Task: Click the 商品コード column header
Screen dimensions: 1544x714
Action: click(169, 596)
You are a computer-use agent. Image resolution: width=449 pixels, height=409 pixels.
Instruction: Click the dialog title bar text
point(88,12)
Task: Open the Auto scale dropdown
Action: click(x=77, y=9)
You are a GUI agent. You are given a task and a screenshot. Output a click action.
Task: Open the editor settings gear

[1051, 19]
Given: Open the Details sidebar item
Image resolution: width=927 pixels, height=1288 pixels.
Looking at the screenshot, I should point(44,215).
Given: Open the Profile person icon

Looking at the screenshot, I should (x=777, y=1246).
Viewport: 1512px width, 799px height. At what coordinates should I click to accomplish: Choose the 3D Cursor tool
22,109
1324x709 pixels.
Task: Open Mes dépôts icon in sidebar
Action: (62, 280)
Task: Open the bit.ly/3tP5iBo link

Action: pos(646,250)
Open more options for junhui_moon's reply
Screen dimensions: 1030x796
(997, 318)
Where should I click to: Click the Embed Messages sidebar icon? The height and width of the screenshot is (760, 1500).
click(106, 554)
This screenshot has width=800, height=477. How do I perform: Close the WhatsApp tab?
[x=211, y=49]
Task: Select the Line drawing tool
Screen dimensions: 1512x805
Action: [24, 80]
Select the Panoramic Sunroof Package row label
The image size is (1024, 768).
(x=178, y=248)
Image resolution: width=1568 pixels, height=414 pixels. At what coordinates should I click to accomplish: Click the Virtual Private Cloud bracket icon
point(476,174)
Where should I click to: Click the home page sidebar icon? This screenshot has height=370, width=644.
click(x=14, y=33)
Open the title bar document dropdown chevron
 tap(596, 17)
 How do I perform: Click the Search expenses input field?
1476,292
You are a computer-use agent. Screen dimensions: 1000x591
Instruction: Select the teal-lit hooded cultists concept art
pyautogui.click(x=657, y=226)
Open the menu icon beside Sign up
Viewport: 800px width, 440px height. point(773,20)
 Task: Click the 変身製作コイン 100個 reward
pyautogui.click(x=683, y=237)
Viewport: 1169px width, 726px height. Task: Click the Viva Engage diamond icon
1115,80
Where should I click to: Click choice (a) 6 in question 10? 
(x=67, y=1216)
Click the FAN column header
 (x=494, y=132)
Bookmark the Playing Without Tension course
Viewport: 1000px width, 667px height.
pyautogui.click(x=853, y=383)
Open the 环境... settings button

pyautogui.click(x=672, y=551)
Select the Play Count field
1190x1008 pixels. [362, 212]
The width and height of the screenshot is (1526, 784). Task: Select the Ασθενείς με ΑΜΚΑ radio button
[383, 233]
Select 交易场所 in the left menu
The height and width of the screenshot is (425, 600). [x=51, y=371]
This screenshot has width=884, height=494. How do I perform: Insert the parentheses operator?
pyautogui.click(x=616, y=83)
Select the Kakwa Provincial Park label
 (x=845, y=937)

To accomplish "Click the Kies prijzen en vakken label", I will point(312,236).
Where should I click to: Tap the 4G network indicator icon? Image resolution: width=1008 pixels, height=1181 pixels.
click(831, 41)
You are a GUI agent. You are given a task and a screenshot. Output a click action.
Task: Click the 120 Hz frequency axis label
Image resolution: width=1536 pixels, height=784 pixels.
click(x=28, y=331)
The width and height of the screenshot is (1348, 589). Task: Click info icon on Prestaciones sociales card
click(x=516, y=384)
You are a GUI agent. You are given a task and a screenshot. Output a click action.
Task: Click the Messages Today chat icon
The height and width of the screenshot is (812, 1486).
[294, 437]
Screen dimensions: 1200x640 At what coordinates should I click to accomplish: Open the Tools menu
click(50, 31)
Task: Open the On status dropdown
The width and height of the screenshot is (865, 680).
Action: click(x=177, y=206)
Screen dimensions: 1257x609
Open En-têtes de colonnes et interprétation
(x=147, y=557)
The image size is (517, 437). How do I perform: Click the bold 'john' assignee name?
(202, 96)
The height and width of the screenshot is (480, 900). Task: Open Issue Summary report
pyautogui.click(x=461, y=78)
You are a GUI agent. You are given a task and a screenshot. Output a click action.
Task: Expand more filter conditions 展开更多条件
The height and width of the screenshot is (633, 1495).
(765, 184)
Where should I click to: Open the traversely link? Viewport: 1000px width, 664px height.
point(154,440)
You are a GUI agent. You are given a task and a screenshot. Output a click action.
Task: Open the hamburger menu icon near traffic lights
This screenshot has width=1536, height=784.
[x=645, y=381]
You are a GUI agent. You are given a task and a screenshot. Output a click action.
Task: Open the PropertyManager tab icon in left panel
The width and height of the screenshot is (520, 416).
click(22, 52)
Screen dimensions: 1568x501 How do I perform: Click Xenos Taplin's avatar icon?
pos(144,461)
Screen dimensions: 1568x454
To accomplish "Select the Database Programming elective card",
----
Exercise brief: Copy from the line with "The width and height of the screenshot is (520, 416)." to the final line of the records, inclusive, and add nothing else.

Output for this exercise:
The width and height of the screenshot is (520, 416).
click(22, 52)
Screen dimensions: 1568x501 How do I perform: Click Xenos Taplin's avatar icon?
pos(144,461)
Screen dimensions: 1568x454
To accomplish "Select the Database Programming elective card",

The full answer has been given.